TASK GOAL: Report each line in the items below that contains the string "Expand", copying every such line in full.

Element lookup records
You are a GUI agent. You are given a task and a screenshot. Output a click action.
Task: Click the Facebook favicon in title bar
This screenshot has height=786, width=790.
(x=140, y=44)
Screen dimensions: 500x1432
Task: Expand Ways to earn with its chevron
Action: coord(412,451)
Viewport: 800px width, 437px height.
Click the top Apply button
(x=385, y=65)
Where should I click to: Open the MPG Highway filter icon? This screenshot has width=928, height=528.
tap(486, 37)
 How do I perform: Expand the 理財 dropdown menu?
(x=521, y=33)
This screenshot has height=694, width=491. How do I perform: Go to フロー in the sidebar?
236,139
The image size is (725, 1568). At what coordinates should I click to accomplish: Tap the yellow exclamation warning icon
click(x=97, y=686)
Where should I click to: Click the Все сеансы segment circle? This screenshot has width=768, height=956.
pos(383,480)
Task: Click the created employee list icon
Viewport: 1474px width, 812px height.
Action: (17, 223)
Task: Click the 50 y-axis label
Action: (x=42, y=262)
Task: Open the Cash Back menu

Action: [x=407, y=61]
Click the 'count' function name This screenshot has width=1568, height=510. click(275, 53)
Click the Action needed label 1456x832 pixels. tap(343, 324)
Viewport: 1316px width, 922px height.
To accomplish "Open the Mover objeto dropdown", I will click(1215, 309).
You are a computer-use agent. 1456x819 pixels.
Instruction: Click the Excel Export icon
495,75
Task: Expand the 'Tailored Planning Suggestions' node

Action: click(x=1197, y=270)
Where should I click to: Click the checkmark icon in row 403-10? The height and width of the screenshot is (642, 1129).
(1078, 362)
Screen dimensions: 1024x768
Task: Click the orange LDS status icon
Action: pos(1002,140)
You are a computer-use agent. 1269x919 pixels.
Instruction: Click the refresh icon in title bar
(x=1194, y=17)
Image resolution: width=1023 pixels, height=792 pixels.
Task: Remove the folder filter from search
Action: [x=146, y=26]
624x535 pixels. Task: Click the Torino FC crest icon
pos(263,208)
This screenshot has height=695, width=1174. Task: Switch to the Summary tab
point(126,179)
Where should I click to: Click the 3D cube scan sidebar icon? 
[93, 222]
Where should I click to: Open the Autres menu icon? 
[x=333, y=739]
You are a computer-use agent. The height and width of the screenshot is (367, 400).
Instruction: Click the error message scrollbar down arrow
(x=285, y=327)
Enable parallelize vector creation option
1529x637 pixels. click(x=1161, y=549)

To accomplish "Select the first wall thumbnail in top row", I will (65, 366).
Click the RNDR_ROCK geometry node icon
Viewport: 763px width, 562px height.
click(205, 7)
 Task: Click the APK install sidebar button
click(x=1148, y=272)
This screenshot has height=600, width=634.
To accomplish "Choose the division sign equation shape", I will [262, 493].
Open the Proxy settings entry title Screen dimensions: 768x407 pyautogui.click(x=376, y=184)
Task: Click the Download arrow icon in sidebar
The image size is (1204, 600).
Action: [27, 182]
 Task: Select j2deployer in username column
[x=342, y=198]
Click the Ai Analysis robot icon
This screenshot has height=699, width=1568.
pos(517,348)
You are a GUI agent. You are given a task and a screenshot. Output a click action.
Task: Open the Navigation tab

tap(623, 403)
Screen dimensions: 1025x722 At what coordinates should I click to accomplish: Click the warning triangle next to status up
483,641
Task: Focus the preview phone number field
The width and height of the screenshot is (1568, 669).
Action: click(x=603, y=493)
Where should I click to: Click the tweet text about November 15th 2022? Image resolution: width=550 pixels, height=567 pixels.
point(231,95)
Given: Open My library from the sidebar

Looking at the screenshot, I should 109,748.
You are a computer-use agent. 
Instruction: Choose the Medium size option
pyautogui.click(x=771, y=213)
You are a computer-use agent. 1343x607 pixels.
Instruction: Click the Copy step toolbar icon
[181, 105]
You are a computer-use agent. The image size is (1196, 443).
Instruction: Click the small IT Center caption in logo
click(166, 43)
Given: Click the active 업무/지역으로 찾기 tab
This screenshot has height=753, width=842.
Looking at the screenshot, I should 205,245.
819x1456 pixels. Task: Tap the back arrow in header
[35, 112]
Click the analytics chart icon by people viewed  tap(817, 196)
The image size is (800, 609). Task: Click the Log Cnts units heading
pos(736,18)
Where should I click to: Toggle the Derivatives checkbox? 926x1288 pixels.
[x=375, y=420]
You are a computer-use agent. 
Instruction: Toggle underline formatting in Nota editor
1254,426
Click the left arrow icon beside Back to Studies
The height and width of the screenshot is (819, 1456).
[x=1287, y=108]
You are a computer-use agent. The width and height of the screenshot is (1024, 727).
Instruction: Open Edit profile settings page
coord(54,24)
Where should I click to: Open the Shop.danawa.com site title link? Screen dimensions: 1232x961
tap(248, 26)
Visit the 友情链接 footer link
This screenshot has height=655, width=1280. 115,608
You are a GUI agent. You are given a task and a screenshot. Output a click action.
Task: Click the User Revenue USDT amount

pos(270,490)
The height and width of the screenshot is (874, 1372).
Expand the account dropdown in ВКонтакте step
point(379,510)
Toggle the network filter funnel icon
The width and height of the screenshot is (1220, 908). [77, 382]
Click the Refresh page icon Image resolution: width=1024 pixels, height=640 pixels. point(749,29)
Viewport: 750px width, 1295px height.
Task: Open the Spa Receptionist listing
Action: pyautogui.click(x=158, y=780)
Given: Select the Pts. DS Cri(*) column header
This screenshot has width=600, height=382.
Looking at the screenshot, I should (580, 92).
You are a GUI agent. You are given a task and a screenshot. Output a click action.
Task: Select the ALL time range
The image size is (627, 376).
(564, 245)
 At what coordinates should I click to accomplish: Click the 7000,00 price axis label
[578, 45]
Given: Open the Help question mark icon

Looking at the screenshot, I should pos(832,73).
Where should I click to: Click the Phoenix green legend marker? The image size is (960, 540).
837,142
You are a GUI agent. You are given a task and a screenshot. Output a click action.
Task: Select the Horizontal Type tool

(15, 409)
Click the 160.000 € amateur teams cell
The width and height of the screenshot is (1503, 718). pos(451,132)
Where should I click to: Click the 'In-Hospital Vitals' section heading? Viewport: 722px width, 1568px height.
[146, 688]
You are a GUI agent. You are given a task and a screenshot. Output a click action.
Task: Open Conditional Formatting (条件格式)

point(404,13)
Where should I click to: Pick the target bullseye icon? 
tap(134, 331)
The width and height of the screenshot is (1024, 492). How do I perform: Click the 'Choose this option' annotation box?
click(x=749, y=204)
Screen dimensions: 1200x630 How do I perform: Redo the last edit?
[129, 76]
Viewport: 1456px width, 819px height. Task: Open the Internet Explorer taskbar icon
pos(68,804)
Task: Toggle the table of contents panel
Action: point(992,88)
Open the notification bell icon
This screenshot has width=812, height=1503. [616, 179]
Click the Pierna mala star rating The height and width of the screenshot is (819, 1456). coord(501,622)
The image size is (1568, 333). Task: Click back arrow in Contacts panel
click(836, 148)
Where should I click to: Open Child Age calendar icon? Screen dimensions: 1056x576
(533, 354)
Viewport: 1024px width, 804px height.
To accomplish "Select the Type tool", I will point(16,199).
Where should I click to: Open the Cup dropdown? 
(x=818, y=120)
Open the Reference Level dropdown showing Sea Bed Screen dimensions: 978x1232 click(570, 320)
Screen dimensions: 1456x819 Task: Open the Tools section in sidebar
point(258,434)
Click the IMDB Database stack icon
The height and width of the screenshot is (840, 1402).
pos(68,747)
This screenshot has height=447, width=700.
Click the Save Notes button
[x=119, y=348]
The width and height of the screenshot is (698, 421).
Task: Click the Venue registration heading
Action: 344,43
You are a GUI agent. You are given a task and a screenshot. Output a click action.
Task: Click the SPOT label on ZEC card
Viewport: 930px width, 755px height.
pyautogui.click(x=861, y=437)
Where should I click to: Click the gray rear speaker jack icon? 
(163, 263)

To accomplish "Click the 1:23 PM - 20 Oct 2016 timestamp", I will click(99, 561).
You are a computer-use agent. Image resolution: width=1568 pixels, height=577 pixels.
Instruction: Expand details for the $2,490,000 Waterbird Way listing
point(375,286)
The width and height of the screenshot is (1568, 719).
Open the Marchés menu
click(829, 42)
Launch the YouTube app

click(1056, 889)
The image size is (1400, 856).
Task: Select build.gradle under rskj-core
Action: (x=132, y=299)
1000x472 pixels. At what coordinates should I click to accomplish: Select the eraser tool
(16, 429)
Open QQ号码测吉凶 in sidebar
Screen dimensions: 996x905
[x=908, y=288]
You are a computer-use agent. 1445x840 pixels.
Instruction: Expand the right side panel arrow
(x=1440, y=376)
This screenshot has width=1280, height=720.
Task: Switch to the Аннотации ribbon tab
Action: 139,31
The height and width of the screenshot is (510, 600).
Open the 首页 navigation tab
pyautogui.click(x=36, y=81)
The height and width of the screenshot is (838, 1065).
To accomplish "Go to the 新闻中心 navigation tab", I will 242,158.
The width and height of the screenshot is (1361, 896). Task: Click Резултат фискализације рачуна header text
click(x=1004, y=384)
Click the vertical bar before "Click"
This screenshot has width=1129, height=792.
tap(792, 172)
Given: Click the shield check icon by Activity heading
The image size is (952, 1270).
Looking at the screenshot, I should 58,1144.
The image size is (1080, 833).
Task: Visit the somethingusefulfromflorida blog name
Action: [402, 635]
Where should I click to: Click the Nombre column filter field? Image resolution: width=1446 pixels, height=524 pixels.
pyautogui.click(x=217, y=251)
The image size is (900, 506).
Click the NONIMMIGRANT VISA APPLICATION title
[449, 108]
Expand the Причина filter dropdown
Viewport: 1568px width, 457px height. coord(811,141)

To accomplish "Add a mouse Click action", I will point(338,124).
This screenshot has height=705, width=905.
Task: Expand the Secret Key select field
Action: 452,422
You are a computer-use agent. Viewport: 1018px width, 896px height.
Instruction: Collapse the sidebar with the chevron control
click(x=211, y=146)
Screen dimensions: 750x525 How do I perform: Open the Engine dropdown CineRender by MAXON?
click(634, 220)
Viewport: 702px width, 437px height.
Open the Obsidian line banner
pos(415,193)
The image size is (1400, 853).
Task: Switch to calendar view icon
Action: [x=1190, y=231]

SOLUTION FOR THIS EXERCISE:
Task: Expand Ways to earn with its chevron
 How do I perform: Expand the 理財 dropdown menu?
Task: Expand the 'Tailored Planning Suggestions' node
Expand the account dropdown in ВКонтакте step
Instruction: Expand details for the $2,490,000 Waterbird Way listing
Instruction: Expand the right side panel arrow
Expand the Причина filter dropdown
Task: Expand the Secret Key select field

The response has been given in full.